Баландин скрутил жгутом уши шапки, попросил:
— Пелагея Васильевна, отпустите Васю. Мы вам деньги будем присылать. Вагоны грузи, полы натирай — вот и деньги. Мы уже пробовали. Прилично платят.
И еще он говорил что-то, долго, ласково, вкрадчиво, и мать сказала, утирая глаза полушалком:
— Ладно, Вася, учись. Как-нибудь перебьемся.
Через месяц друзья пришли на почту. Бланк перевода заполняли так: одно слово напишет Дударев, другое — Баландин, чтобы знала Пелагея Васильевна, что деньги они заработали вдвоем.
Выйдя с почты, вспомнили, что ничего не ели. Выгребли из кармана мелочь, перемешанную с крошками табака. Баландин тщательно посчитал ее и весело вскрикнул:
— Ва́сюха, Васю́ха, Васюха́, везучие же мы с тобой! Можем купить полкило ржанины да суп гороховый!
Посланный перевод, медяки на ужин и даже мастика для натирания полов, въевшаяся в пальцы, — все это было счастьем. Оно заставляло хохотать по всякому пустячному поводу, толкать друг друга плечами, насвистывать и независимо поглядывать по сторонам.
Когда началась Отечественная война, Дударев работал агрономом на селекционной станции, а Баландин заведовал отделом пропаганды и агитации райкома партии.
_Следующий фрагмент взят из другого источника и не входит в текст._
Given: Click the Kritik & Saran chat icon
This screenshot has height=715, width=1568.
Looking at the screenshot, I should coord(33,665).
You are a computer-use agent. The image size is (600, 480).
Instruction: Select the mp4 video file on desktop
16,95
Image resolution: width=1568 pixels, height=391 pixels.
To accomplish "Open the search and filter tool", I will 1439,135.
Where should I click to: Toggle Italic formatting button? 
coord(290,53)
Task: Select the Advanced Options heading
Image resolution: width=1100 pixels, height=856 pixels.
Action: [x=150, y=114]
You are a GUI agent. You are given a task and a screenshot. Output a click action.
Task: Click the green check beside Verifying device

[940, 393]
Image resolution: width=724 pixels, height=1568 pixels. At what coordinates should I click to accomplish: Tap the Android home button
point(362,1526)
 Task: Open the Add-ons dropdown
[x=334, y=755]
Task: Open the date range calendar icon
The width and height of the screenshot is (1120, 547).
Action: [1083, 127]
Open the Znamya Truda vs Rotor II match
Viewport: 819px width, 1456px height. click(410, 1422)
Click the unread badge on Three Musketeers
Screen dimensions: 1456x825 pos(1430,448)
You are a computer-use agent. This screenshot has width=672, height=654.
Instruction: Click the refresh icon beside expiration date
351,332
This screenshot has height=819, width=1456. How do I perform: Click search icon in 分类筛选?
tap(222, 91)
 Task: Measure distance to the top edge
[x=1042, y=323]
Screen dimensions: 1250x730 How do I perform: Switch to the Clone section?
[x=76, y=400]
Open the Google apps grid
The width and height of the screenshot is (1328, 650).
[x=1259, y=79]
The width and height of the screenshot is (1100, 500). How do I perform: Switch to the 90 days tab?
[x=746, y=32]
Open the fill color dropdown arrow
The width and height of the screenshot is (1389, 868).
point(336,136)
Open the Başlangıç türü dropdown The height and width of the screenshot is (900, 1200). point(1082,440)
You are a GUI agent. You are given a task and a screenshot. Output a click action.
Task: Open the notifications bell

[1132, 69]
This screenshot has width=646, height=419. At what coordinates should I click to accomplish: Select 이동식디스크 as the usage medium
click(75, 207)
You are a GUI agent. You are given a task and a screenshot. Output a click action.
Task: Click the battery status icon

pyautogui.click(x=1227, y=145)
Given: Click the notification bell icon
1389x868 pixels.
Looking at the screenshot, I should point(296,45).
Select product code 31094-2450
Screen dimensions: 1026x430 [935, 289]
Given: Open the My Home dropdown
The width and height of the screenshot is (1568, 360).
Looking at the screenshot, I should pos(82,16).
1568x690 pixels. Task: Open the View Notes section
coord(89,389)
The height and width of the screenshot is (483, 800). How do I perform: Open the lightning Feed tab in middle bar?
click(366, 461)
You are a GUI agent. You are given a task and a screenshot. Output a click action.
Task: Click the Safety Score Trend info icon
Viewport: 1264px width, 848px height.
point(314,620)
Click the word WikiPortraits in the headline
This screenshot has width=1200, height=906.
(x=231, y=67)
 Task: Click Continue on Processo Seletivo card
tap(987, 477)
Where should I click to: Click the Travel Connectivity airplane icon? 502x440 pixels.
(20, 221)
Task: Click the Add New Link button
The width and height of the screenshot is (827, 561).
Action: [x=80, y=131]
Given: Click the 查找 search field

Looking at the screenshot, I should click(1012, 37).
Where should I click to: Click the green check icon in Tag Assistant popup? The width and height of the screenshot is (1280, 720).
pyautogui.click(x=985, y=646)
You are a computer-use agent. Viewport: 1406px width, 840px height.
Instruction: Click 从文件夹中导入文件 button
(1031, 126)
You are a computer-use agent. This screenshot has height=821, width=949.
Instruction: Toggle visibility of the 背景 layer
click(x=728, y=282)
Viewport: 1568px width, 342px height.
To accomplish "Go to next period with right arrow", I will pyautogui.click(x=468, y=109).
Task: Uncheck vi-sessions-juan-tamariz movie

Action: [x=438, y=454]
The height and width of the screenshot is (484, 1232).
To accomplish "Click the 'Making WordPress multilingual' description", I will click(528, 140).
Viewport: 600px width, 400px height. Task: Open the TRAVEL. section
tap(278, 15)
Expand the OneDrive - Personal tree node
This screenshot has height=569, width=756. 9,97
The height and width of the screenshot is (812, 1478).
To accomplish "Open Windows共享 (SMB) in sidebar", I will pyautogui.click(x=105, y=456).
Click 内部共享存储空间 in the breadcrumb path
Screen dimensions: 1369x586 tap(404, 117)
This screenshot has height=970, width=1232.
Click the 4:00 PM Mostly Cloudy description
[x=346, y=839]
Договорившись по телефону, они подали в свои военкоматы заявления. Дударева взяли в армию, Баландина, как сердечника, оставили.
В день отъезда на фронт все казалось Дудареву раскаленным: и небо, и асфальт перрона, и пуговицы шинели. Баландин молчал и смотрел горестно на пути, над которыми крутились, вихляя, приседая, вытягиваясь, черные смерчи.
Когда печальный звон вокзального колокола покатился над толпой, друзья поцеловались. Слез не было, они затаились где-то внутри, сжатые в комок крутой мужской суровостью.
В час их встречи, как и в час расставания, было знойно, пыльно, душно, но, несмотря на это, Дудареву казалось, что все просквозило мягкой синевой: улицы города, о которых наскучался за годы войны, ограды, деревья.